Only this year has Battles' sophomore effort arrived, under the delicious moniker Gloss Drop, oozing into our universe after the controversial departure from the band of vocalist Tyondai Braxton (sounds like a pretentious sports car, I know). Instead of replacing him, the three remaining Battlers have recruited guest singers to do vox on four of the twelve tracks on Gloss, including Gary “Here in my Car” Numan and Yamantaka Eye of Boredoms. Wowee. The remaining eight songs are instrumentals, bizarre free-for-alls in which the band members dance around each other sonically and gradually pound, scratch and twinkle towards a semi-logical finale. Fanboy bias aside, this could go either way.

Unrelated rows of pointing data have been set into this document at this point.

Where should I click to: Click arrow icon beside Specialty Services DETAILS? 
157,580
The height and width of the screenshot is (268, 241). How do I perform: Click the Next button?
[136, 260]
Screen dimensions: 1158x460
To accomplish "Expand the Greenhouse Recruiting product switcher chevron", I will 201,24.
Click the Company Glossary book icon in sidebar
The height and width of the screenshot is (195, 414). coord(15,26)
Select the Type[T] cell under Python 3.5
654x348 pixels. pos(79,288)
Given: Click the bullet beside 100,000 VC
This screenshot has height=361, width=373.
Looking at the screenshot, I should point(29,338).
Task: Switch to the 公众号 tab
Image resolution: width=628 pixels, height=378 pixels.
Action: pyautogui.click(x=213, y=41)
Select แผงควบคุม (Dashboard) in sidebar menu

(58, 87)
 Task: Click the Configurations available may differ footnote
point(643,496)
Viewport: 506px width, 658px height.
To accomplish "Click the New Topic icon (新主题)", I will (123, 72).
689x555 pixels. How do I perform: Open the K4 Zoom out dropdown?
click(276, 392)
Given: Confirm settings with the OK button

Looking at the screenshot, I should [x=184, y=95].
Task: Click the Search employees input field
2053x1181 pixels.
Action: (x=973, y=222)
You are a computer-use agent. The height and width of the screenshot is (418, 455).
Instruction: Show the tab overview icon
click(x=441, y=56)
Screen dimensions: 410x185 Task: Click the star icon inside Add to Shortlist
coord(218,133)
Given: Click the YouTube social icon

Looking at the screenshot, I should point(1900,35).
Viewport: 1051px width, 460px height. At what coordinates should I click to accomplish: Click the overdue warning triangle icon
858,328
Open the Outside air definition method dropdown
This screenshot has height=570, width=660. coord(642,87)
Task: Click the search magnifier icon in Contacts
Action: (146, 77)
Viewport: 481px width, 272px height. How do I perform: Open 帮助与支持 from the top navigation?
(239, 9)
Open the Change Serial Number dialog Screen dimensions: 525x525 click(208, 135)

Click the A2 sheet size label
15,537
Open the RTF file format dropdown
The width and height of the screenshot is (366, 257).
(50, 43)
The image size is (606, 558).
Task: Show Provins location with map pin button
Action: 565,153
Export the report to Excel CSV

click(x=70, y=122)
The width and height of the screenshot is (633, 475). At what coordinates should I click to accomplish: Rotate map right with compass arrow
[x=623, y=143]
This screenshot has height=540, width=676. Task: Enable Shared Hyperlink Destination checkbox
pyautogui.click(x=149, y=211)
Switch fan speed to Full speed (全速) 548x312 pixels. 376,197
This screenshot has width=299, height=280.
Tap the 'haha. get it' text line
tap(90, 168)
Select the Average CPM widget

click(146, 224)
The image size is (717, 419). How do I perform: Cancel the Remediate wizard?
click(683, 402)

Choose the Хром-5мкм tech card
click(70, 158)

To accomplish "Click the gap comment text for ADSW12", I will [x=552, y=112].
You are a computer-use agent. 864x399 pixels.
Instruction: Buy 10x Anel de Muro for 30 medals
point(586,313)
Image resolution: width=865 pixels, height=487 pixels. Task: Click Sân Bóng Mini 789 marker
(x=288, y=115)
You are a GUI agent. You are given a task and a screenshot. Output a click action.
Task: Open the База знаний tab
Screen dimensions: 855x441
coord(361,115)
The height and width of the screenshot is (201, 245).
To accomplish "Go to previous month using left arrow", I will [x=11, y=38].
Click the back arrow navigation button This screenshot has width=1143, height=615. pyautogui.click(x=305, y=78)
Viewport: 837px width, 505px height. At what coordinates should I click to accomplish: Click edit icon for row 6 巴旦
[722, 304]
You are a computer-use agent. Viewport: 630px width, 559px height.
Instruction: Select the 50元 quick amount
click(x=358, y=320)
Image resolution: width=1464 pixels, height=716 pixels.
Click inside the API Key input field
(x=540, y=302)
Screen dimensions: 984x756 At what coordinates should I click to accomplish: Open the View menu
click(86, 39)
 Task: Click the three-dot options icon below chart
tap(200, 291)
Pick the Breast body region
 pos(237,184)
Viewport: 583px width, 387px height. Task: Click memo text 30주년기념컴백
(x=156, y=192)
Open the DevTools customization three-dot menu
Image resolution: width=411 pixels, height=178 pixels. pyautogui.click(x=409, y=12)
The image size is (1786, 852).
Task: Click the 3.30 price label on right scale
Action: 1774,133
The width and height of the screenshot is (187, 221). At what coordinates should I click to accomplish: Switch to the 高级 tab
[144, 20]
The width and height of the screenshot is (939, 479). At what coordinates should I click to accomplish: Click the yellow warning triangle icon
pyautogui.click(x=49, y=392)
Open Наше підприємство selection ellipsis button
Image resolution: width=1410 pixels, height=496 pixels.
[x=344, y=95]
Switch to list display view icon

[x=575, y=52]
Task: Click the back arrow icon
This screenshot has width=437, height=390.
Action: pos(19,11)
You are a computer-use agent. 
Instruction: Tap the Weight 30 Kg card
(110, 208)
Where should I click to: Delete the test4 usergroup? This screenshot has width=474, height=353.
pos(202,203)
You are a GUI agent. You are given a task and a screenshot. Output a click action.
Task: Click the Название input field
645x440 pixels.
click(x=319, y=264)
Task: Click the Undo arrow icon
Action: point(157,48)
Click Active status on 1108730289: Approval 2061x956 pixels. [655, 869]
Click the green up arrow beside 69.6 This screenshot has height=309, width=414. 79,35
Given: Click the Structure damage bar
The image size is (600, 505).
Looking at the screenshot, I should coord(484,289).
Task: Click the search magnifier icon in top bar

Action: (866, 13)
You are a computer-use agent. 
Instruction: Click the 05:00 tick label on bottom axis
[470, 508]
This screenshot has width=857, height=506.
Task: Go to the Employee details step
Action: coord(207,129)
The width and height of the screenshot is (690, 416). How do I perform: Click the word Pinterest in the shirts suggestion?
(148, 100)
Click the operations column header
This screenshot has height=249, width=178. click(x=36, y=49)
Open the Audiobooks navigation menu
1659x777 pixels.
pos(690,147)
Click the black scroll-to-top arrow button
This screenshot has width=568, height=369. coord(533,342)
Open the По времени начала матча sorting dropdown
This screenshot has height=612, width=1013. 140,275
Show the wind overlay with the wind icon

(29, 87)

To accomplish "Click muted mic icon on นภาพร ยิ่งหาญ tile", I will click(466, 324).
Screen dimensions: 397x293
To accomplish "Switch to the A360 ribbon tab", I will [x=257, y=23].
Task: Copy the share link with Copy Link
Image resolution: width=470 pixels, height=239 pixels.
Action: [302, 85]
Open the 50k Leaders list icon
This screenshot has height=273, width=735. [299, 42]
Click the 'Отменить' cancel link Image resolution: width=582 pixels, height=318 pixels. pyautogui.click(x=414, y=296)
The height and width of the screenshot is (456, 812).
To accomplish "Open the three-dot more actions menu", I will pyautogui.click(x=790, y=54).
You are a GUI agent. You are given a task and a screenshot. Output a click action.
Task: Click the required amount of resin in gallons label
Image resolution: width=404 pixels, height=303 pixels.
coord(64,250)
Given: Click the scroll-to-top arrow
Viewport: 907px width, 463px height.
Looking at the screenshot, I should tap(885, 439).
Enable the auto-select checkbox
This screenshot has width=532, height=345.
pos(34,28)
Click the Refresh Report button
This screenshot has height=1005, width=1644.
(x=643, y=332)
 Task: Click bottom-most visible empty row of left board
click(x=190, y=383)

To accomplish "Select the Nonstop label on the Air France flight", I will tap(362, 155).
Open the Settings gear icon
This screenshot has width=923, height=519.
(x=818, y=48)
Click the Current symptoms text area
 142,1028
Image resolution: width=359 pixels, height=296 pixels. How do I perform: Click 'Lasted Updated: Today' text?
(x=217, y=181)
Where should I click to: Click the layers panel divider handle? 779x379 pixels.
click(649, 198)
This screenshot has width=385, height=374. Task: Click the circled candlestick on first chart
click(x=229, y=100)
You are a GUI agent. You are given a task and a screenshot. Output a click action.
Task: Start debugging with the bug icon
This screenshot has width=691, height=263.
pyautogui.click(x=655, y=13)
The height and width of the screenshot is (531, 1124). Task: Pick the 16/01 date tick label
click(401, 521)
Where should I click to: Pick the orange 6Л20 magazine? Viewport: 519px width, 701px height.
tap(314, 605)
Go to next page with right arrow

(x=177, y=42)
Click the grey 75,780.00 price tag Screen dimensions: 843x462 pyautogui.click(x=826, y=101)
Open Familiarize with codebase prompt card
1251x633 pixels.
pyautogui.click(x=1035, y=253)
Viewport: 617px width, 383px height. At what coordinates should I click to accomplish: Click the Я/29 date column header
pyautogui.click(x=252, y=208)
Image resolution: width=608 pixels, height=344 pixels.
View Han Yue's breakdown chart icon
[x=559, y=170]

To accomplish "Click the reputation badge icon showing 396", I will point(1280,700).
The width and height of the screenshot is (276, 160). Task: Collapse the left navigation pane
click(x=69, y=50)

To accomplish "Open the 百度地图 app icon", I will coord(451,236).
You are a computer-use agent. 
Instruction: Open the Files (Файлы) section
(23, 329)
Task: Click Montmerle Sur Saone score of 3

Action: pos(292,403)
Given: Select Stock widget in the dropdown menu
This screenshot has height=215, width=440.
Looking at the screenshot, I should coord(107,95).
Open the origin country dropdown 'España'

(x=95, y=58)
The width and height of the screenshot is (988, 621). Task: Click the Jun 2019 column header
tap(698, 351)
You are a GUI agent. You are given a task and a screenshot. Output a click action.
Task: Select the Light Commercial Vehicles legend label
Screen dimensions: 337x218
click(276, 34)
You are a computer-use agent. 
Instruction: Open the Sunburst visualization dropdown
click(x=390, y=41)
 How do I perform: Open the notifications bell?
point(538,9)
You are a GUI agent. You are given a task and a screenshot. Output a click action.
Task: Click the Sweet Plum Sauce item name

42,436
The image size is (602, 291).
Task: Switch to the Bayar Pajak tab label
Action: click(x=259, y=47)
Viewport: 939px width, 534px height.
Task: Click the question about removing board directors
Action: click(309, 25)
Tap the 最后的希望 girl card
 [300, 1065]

Thank Christ it works. Gloss Drop rivals, and arguably exceeds, its now-classic predecessor. Opening track ‘Africastle’ sets one hell of a standard, pulsing and chiming with newfound optimism, and this level of quality continues until the very end of dichotomous closer Sundome (incidentally featuring Yamantaka's Eastern yelps). It's bright. It's happy. It's gooey. It's colourful. Right off the bat I'll say there are no mindfuck tracks present, nor any that rival the self-sufficient greatness of Atlas, but the album’s consistency and creativity make up for that. And despite its more accessible nature, Gloss Drop is actually quite a bit weirder overall. The unthinkably wacky moments of Mirrored have been snuffed out, true, but so have the small pools of comprehensible rock normality, like the surprisingly conventional section of ‘Tonto’ that begins just shy of the three-minute mark. Gloss Drop's consistent bizareness is a mixed blessing; the cheerful psychosis that echoes throughout the album makes it feel like one long rollercoaster, even if its tamer moments (lead single ‘Ice Cream’ and ‘Sweetie & Shag’ come to mind) create less empathy as a result.
In terms of actual sound, the production is fantastic. All of the instruments sound clear, clean and loud, allowing us to follow where they dart around more easily than on Mirrored. And although the vocal appearances were apparently recorded after the rest of the track, each voice fits its song like a glove. Standouts would include the sensual goof-off ‘Ice Cream’, the chewy funk number ‘Futura’, the simultaneously droning-and-sparkling ‘Sundome’, and of course ‘My Machines’, the bombastic tour-de-force that Numan soars over in what must be my favourite track on Gloss Drop. And yeah, Inchworm sounds like a Yoshi-themed level on Mario Kart.
Intelligent, matured, ecstatic and hella fun, Gloss Drop is an amazing album. I suggest you go out and buy it, along with a kilogram of bubblegum and a trampoline, and get stupid this weekend.